Task requirements: Please filter the listing below and copy out the lines that hold "agent".

Provided information:
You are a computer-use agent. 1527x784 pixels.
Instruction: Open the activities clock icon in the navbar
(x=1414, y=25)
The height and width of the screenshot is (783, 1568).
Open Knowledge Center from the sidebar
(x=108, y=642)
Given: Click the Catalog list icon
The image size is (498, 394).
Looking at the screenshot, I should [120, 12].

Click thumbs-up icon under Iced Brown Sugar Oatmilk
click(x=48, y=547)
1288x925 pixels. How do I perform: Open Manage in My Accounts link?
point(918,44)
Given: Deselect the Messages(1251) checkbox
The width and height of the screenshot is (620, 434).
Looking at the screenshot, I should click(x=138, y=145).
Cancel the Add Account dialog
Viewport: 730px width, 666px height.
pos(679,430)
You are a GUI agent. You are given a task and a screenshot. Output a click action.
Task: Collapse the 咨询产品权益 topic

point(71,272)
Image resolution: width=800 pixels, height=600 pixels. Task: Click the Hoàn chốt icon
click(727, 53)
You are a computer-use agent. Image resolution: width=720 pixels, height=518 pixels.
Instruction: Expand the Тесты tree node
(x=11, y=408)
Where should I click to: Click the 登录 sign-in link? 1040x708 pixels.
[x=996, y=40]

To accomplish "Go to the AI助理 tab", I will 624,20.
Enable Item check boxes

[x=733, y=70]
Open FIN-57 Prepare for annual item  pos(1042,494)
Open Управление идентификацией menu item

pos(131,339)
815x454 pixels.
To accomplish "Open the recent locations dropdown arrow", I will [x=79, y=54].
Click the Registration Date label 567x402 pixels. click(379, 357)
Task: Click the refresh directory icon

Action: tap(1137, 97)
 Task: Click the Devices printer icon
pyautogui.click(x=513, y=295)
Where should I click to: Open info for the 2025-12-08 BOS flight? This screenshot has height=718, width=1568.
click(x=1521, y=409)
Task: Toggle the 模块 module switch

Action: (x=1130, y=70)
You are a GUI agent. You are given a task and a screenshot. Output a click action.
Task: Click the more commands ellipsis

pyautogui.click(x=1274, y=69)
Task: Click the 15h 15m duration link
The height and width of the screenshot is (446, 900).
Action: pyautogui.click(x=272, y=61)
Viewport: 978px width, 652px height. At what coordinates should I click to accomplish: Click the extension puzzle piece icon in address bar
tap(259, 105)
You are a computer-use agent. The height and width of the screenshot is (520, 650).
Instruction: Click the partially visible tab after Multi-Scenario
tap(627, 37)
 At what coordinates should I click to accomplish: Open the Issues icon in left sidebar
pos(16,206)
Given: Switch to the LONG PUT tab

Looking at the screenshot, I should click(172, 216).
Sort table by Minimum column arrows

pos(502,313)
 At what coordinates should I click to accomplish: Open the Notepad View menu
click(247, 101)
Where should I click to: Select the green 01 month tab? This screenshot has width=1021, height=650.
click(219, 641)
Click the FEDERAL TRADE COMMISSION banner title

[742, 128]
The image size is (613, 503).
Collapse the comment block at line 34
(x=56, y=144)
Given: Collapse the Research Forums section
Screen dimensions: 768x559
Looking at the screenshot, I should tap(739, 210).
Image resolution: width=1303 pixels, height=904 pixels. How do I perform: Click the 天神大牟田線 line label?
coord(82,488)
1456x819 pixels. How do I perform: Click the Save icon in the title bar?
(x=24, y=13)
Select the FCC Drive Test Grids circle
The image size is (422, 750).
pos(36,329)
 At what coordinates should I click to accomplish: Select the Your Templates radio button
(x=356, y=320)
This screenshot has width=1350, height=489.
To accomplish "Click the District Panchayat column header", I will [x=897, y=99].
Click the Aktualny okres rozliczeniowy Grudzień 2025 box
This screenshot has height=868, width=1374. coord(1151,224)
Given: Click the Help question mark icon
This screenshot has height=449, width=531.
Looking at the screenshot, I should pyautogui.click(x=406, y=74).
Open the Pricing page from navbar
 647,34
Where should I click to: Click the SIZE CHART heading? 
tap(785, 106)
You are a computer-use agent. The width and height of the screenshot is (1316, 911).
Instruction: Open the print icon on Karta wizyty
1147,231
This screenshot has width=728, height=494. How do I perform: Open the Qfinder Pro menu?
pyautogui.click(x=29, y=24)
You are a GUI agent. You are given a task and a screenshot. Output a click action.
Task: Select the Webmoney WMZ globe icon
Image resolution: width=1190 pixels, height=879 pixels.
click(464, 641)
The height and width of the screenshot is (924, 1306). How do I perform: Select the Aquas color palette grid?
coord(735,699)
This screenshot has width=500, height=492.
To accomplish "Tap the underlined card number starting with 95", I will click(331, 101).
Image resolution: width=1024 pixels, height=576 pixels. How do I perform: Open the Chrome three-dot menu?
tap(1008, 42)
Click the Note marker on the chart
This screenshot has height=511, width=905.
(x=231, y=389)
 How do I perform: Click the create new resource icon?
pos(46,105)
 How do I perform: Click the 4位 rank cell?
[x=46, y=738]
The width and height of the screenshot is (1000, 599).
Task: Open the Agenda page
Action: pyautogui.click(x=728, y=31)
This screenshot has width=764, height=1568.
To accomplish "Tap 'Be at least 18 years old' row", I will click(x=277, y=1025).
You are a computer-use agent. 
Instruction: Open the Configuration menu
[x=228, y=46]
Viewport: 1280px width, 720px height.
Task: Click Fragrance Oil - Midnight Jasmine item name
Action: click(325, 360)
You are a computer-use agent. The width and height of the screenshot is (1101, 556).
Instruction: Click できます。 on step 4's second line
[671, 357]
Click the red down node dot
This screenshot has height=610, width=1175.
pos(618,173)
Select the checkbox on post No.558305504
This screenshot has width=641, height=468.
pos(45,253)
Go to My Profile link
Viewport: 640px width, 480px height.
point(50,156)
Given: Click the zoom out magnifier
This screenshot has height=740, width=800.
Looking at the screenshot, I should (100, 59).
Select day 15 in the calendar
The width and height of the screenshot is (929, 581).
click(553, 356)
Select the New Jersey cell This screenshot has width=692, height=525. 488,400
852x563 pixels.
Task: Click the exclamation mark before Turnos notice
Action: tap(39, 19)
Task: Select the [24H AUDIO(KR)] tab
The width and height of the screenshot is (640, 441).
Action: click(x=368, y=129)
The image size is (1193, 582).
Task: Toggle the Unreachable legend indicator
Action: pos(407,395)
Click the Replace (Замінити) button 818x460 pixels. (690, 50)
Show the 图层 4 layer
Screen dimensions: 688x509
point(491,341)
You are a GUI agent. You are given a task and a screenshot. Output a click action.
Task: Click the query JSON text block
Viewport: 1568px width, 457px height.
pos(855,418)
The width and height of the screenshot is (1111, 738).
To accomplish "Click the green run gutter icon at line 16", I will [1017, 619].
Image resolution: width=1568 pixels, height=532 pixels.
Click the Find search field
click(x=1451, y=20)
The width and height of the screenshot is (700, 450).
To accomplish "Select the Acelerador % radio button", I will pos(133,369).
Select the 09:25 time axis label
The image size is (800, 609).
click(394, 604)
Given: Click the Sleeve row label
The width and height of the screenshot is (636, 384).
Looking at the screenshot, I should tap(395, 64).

Reply to the exercise:
You are a computer-use agent. 1527x784 pixels.
You are a GUI agent. You are given a task and a screenshot. Output a click action.
You are a computer-use agent. Image resolution: width=720 pixels, height=518 pixels.
You are a GUI agent. You are given a task and a screenshot. Output a click action.
You are a computer-use agent. The height and width of the screenshot is (520, 650).
You are a computer-use agent. The width and height of the screenshot is (1316, 911).
You are a GUI agent. You are given a task and a screenshot. Output a click action.
You are a computer-use agent. 
You are a computer-use agent. The width and height of the screenshot is (1101, 556).
You are a GUI agent. You are given a task and a screenshot. Output a click action.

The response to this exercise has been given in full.